Besides, from what you've written, it's clear that your minor nephews and nieces need Uncle Zeno's influence. :-)

The Ridger, FCD said...

Very few writing diktats, in my opinion, fit all. The thing to do is try one and see if it works; if so, use it; if not, dump it.

When I outline "how to translate" I always stress that this is One Way of Many, not The One True Way. My students' problem is usually that they have no way at all...

Zeno said...

Sometimes my suspicions run along the same lines as Blake Stacey's. In general, I do not like to be unduly prescriptive about creative work, and this includes math solutions. Amusingly enough, this occasionally puts me at odds with certain students, who are dismayed I won't tell them exactly what technique or procedure I want them to use. (One that works, of course.)

As for writing, I have already noted that I'm inclined to generate prose spontaneously. I don't, however, dismiss the utility of outlining as an organizational tool. I resorted to it when my manuscript reached its midpoint and I was puzzling over options to bring it to a good conclusion. I guess I'm also one of those pre-writers.

Zeno said...

Thanks for the comment, Karen. I agree that I shouldn't let my father's toxicity separate me from the rest of the family. I am particularly concerned by the collateral damage that could be inflicted on my mother, who is stuck between two obstreperous men she loves with her whole heart. (Dad, bless his shriveled soul, has already tried to exploit this situation.) A quick in-and-out for Xmas dinner will give me the cover of the crowd scene so I can visit with the extended family while minimizing (or eliminating) any one-on-one time with the estranged parent. I'm sure overnight visits are now a thing of the past.

Exl Blogger said...

When I used to write proposals and technical reports for a consulting company, the rules was to write chapters 2 through N first, then write chapter 1 the Introduction after you have some clue. Finally, we'd write the Executive Summary, which was basically a stripped down chapter 1 that could be used for an elevator pitch.

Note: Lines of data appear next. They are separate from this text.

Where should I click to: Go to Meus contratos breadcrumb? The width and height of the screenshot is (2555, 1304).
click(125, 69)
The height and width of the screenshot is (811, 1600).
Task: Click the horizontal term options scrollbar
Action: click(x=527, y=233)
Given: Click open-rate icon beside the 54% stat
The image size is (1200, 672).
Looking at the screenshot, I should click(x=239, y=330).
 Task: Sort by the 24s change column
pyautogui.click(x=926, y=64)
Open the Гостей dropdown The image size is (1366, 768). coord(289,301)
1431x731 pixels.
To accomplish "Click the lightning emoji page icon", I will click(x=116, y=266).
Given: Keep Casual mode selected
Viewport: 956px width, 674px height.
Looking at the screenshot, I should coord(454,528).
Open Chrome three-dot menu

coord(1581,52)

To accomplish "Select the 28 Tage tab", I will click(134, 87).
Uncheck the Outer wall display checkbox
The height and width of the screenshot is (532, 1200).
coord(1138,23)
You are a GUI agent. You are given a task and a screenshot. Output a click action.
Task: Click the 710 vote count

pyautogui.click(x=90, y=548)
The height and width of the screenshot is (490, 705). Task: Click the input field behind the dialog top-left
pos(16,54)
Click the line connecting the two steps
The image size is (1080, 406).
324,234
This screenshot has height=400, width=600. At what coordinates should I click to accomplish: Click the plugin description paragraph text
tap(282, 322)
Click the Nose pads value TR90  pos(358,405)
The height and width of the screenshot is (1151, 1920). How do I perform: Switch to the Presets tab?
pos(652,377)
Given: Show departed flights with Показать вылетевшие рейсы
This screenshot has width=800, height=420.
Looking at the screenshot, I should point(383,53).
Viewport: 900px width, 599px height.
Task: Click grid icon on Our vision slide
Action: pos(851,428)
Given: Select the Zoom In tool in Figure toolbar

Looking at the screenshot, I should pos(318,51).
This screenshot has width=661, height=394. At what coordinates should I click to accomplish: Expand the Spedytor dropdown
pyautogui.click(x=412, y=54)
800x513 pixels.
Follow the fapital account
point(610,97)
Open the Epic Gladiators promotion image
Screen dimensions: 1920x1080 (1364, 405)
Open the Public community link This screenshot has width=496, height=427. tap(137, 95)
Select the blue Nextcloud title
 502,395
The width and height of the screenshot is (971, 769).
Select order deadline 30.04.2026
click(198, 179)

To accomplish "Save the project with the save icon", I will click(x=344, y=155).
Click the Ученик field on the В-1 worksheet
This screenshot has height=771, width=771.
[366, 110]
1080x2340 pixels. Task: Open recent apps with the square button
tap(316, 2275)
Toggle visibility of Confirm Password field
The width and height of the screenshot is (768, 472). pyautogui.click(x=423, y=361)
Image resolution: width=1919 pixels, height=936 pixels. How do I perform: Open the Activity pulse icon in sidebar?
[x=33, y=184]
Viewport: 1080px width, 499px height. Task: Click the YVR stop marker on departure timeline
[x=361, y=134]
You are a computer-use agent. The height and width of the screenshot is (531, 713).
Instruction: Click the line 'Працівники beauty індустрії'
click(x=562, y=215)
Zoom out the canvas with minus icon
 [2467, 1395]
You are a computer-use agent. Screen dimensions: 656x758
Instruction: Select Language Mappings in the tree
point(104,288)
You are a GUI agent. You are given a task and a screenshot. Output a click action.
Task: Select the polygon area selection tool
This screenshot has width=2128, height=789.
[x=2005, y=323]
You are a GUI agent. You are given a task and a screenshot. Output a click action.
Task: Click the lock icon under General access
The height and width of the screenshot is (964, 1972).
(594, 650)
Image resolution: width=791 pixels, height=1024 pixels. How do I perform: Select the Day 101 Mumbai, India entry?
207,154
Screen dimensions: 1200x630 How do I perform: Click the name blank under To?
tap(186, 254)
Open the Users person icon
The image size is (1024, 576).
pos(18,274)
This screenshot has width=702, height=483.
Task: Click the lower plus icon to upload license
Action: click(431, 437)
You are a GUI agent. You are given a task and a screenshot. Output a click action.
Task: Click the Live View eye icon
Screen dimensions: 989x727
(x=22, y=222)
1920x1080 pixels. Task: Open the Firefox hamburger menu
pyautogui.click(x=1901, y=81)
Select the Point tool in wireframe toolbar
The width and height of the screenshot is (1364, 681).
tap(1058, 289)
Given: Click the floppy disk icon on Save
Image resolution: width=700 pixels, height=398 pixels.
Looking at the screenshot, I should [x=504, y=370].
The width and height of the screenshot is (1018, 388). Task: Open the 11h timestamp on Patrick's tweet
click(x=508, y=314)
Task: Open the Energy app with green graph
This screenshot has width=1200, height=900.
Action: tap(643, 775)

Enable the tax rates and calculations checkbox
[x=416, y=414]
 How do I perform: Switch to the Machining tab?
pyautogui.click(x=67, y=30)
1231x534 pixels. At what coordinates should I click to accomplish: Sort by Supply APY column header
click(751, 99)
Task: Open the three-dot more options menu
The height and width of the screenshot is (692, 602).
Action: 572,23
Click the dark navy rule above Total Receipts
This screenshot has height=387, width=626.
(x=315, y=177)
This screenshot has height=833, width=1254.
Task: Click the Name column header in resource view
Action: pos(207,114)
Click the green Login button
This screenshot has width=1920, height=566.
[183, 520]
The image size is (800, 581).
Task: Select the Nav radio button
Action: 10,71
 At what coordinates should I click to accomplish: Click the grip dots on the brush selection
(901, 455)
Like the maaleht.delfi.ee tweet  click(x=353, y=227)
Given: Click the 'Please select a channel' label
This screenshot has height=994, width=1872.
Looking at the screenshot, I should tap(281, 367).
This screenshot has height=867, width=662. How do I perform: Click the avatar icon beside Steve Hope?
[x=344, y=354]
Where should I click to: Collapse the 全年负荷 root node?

Fighting this approach is a whole school of thought insisting on writing "methodologies" like outlining, using paradigms and so on. Programmers fight this all the time. It's called "anything but programming", so they make flow charts, outlines, specifications, data digrams and everything but working code. Then, they start to code, and find out that all of that stuff was wrong and could never work.

This kind of stuff is probably not worthless, but it can be pernicious and costly.

Interrobang said...

I'm an actual working writer and I don't outline. If I'm writing software help, I do build a topic structure, but that isn't quite the same, nor does it ever remain unchanged between project inception and final invoice.